Weit vorm Stadtzentrum erkenne ich aus dem Zugfenster die „Zuckerfabrik“ wieder: in perfekt geordneten Linien überragt der Kultur- und Wissenschaftspalast beharrlich die Stadt. Die nach oben hin dreifach schmaler werdenden Aufbauten lassen eine architektonische Spielerei des sozialistischen Klassizismus vermuten. Alles folgt der Idee von klaren Kanten, Zackigkeit, Standhaftigkeit: Stalinismus. Wir fahren über die rostige Eisenbahnbrücke über die Weichsel zur Station Centralna und erkennen hinter dem Wahrzeichen die übrige Skyline, die sich an die üblichen modernen Trends der Baukunst hält. Mit alt macht neu, der Kapitalismus ist da.

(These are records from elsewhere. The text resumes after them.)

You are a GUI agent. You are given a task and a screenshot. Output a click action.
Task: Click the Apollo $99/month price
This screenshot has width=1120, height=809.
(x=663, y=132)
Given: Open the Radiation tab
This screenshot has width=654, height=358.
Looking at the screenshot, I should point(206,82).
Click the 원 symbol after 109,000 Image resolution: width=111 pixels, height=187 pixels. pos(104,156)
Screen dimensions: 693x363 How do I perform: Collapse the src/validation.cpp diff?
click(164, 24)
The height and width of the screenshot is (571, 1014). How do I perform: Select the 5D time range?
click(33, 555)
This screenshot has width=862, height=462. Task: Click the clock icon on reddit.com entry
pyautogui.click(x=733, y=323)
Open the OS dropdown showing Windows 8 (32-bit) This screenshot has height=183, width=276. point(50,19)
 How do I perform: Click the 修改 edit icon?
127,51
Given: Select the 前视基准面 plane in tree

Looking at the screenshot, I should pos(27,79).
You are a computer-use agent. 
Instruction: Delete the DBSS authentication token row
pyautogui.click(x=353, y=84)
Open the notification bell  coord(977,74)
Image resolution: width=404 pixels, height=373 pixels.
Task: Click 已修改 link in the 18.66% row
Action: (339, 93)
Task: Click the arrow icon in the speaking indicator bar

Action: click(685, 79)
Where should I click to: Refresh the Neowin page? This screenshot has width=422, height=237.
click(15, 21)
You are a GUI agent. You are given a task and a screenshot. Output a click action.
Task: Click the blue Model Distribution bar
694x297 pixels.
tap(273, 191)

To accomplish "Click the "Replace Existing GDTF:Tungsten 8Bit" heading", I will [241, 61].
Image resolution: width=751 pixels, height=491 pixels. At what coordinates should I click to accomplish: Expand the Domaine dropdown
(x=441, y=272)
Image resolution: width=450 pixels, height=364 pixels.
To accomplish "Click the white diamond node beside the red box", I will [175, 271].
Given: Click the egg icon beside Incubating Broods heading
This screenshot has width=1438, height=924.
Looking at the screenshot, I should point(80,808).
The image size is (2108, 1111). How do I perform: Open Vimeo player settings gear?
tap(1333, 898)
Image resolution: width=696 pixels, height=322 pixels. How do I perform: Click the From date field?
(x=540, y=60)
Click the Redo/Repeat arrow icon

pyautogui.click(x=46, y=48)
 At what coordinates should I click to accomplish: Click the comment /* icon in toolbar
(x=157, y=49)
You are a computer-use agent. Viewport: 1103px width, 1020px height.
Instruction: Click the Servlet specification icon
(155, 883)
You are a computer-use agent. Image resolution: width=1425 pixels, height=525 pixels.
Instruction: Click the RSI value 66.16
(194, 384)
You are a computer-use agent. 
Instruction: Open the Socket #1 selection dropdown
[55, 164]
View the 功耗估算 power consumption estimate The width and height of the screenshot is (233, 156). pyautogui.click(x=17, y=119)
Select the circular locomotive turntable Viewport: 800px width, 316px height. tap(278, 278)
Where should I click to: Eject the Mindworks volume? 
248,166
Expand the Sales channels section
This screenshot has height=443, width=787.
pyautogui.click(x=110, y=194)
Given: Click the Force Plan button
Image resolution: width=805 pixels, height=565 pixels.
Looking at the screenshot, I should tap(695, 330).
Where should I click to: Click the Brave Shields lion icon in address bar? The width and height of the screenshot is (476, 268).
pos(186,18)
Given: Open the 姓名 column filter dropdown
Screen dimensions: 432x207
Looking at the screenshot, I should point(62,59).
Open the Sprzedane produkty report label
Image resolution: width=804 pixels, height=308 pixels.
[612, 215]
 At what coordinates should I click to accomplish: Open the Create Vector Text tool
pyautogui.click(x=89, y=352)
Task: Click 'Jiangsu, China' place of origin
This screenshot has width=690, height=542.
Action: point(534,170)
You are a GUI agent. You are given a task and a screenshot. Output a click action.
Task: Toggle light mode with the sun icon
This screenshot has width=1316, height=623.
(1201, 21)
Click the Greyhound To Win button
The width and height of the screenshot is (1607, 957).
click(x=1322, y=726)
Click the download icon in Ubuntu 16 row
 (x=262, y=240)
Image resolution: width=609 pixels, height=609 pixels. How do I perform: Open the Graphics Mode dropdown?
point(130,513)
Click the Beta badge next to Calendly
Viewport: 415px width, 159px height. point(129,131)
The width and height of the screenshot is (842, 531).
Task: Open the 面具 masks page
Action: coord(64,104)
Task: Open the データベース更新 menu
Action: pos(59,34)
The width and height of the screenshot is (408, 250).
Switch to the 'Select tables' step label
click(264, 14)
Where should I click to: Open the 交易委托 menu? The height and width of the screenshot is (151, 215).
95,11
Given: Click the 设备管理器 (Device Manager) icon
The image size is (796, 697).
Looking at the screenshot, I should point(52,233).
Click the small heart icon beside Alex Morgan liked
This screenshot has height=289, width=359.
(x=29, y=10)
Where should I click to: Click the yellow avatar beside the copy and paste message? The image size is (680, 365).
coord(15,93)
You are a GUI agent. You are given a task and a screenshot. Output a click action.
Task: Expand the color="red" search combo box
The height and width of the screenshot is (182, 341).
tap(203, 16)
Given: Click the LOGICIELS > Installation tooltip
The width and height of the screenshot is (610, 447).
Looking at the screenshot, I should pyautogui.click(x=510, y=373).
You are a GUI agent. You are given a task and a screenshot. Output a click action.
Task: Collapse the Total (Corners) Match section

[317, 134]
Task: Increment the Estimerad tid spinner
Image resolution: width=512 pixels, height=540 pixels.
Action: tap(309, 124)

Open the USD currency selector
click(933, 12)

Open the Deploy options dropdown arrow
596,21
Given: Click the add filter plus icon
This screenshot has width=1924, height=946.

Die Warschauer sind weder glücklich noch unzufrieden mit dem Geschenk Stalins aus den 50er Jahren (hätte auch eine Metro werden können, die wurde Anfang der 2000er ais eigener Kraft gebaut). „Pragmatisch“ beschreibt den Umgang mit dem 42-geschossigen Klotz am besten: ein Abriss würde Milliarden verschlingen und das Gebäude bietet ausreichend Platz für Theater, Museen, Restaurants, Schwimmbad und Büros von Firmen und Kreativen. Steht man vor der 273 m hohen „russischen Hochzeitstorte“, fühlt man sich winzig neben den Statuen von Kopernikus und Polens Goethe -Adam Mickiewicz- und reckt den Kopf für die monumentale Zuckerfabrik.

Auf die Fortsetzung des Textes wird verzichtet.